- What you will do:
Write out, word for word, the part of the listing below that opens with the line containing "Image resolution: width=1512" and closes with the line containing "Given: Select red circle marker number 1", keeping both of those lines and adding no others.

Top of Material provided

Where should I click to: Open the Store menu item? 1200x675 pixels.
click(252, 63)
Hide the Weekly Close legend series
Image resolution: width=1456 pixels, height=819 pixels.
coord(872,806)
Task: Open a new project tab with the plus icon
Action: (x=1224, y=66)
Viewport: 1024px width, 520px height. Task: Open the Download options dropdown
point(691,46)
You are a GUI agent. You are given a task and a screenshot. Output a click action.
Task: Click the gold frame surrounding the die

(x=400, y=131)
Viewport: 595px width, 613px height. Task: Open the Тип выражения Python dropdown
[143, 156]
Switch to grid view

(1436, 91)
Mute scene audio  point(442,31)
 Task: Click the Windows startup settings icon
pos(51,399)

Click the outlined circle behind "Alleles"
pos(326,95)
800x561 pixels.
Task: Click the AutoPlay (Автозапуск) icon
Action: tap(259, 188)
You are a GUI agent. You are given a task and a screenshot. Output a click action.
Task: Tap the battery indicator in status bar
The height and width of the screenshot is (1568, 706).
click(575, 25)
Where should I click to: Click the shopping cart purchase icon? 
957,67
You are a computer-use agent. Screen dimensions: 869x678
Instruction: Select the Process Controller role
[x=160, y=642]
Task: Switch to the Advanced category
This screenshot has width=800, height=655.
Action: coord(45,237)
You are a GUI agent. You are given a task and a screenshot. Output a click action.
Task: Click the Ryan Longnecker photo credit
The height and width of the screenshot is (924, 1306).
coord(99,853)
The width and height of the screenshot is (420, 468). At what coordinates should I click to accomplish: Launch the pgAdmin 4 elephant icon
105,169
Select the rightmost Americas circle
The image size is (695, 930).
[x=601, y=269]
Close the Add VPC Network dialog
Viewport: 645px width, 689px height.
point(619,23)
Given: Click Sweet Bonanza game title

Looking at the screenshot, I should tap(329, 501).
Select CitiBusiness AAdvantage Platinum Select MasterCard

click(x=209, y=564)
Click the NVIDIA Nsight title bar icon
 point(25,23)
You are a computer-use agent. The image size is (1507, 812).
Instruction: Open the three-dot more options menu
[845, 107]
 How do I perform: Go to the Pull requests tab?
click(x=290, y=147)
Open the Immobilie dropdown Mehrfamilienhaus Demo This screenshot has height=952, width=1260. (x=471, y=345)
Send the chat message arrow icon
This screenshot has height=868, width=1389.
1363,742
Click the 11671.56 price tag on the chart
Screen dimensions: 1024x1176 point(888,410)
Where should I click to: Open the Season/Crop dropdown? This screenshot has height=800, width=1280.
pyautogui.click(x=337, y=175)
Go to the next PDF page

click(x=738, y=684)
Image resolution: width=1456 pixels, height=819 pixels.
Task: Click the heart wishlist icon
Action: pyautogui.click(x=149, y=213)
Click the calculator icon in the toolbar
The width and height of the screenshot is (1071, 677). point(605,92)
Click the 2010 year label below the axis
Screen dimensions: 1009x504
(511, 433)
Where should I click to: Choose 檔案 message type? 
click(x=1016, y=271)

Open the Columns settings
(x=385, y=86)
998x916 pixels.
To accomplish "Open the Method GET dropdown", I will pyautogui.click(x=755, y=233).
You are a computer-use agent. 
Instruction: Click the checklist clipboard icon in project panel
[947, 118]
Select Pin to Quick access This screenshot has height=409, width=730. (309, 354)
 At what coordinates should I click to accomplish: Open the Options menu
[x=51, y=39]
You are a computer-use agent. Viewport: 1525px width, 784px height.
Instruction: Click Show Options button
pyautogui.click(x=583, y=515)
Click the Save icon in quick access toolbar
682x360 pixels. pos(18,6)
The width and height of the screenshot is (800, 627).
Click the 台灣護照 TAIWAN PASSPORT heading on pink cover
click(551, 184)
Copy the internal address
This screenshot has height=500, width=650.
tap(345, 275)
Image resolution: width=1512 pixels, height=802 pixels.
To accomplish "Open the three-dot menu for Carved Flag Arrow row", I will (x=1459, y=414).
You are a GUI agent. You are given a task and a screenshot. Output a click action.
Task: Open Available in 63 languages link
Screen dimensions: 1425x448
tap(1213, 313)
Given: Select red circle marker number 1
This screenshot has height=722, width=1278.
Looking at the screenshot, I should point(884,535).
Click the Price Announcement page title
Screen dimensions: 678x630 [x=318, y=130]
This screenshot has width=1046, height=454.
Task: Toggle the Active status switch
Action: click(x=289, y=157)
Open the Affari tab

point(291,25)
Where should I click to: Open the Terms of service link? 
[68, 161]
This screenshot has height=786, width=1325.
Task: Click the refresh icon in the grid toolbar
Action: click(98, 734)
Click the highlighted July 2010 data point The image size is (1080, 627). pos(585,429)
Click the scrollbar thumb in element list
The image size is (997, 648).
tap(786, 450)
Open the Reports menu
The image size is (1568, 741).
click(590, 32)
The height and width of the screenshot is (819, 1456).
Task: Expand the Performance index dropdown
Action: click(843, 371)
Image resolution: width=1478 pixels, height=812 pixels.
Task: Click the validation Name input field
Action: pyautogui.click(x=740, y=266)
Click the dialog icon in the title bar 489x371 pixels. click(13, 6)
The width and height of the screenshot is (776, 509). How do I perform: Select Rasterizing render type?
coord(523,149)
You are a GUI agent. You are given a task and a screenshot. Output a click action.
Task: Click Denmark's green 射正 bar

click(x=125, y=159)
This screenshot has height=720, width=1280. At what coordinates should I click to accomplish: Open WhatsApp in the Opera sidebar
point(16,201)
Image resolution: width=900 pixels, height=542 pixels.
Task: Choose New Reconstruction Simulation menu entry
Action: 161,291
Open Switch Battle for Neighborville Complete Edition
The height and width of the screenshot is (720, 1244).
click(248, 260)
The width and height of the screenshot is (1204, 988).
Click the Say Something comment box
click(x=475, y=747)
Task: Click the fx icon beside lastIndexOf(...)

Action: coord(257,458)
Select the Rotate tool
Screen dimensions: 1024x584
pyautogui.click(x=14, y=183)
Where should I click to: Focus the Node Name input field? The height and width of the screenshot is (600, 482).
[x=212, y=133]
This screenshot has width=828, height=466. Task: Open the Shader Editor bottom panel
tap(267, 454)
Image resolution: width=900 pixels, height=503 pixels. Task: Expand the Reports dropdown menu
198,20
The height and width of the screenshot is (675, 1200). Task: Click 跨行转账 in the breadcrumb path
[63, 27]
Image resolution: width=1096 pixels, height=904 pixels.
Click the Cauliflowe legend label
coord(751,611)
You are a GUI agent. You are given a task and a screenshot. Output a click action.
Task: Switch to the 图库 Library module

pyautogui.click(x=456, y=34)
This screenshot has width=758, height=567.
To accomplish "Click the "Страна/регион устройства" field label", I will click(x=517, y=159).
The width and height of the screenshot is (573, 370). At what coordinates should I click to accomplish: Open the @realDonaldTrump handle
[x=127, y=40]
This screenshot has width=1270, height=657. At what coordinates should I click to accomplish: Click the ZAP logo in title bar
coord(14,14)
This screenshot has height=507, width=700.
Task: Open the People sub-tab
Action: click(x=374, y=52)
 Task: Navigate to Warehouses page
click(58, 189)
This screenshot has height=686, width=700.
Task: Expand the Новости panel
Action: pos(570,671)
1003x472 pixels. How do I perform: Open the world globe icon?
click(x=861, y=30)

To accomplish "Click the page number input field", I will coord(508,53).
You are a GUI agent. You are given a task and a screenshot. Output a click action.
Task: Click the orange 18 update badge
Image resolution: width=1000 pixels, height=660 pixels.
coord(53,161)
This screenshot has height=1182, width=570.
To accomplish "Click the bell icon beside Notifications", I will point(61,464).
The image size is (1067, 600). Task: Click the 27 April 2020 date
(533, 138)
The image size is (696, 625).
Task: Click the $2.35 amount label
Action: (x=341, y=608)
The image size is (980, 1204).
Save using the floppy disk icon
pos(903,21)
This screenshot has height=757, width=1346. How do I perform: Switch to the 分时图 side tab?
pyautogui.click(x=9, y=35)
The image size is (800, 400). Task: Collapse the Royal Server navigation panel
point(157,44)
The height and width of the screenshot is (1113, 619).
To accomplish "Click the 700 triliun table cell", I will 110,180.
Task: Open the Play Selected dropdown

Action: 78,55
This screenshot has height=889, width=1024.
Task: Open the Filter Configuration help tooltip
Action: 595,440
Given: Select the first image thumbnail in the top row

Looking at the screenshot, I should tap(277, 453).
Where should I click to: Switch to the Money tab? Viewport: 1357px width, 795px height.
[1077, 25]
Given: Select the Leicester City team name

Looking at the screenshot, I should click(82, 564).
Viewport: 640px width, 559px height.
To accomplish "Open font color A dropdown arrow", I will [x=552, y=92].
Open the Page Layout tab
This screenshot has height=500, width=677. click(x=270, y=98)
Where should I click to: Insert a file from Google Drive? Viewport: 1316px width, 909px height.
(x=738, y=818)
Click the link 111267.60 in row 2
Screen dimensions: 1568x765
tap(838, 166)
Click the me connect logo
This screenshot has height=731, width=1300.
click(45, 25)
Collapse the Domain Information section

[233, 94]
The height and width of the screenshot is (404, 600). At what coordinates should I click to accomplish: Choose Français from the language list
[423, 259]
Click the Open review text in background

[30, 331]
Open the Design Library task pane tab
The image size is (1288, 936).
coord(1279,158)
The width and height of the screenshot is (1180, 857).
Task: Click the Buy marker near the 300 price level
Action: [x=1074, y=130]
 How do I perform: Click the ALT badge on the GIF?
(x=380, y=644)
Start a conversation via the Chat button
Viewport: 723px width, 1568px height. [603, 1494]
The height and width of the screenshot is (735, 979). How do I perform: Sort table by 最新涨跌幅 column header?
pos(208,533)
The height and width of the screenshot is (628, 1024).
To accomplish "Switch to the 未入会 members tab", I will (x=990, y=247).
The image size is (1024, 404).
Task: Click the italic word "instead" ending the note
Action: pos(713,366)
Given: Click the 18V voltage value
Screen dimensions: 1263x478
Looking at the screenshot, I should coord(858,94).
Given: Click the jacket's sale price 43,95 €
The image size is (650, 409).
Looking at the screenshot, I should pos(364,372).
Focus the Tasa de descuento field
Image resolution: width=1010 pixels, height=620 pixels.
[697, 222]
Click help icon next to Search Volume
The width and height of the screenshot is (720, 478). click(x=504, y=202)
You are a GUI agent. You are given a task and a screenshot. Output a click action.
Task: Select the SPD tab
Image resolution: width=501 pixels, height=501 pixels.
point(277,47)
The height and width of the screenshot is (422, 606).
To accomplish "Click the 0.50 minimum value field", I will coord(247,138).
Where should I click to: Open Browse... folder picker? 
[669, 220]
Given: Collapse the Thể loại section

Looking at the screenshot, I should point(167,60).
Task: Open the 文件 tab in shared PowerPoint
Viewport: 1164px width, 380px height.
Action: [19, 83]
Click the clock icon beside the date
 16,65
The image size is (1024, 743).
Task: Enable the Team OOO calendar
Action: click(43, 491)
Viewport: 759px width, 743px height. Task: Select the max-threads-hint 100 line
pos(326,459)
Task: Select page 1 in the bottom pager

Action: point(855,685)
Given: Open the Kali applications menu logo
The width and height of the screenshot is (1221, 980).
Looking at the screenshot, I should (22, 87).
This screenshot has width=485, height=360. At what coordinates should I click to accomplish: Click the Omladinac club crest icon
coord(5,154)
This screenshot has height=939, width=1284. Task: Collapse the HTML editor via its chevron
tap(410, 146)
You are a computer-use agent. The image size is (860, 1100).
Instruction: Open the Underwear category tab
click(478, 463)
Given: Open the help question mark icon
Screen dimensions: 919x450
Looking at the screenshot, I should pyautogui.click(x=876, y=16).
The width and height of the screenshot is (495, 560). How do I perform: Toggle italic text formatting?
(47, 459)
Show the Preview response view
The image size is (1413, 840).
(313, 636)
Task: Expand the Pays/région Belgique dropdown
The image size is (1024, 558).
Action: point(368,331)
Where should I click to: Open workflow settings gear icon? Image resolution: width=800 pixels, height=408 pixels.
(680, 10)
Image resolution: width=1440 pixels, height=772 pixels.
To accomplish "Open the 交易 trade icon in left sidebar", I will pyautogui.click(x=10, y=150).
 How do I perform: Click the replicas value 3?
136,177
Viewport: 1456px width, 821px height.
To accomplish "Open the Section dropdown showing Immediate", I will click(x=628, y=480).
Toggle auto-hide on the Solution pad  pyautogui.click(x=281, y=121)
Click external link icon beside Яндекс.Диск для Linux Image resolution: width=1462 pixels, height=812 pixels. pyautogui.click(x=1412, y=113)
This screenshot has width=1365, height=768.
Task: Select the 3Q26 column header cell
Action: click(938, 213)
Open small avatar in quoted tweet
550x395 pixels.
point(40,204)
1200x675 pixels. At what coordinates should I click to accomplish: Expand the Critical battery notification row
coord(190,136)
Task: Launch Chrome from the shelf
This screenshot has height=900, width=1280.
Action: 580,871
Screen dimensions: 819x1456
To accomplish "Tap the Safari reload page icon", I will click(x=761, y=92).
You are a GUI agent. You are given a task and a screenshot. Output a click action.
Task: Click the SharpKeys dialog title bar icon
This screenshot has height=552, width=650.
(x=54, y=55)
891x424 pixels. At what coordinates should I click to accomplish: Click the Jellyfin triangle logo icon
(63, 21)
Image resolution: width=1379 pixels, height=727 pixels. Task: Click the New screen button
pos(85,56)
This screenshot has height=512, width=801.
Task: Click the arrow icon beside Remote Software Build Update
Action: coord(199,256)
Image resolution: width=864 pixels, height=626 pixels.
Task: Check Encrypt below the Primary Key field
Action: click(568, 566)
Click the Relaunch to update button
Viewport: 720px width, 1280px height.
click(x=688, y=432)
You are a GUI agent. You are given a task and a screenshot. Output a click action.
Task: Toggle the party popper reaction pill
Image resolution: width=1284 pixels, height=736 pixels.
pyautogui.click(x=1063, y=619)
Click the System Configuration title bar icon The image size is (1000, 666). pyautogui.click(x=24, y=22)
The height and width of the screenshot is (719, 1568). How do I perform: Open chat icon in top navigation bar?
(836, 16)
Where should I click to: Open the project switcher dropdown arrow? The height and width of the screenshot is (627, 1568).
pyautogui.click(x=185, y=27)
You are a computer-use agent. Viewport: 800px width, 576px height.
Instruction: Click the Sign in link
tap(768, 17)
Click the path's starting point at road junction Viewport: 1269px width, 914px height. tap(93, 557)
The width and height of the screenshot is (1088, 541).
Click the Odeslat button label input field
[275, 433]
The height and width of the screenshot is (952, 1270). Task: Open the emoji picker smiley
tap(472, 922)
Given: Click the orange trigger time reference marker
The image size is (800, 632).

Bottom of Material provided

- Answer for the task:
Image resolution: width=1512 pixels, height=802 pixels.
To accomplish "Open the three-dot menu for Carved Flag Arrow row", I will (x=1459, y=414).
You are a GUI agent. You are given a task and a screenshot. Output a click action.
Task: Open Available in 63 languages link
Screen dimensions: 1425x448
tap(1213, 313)
Given: Select red circle marker number 1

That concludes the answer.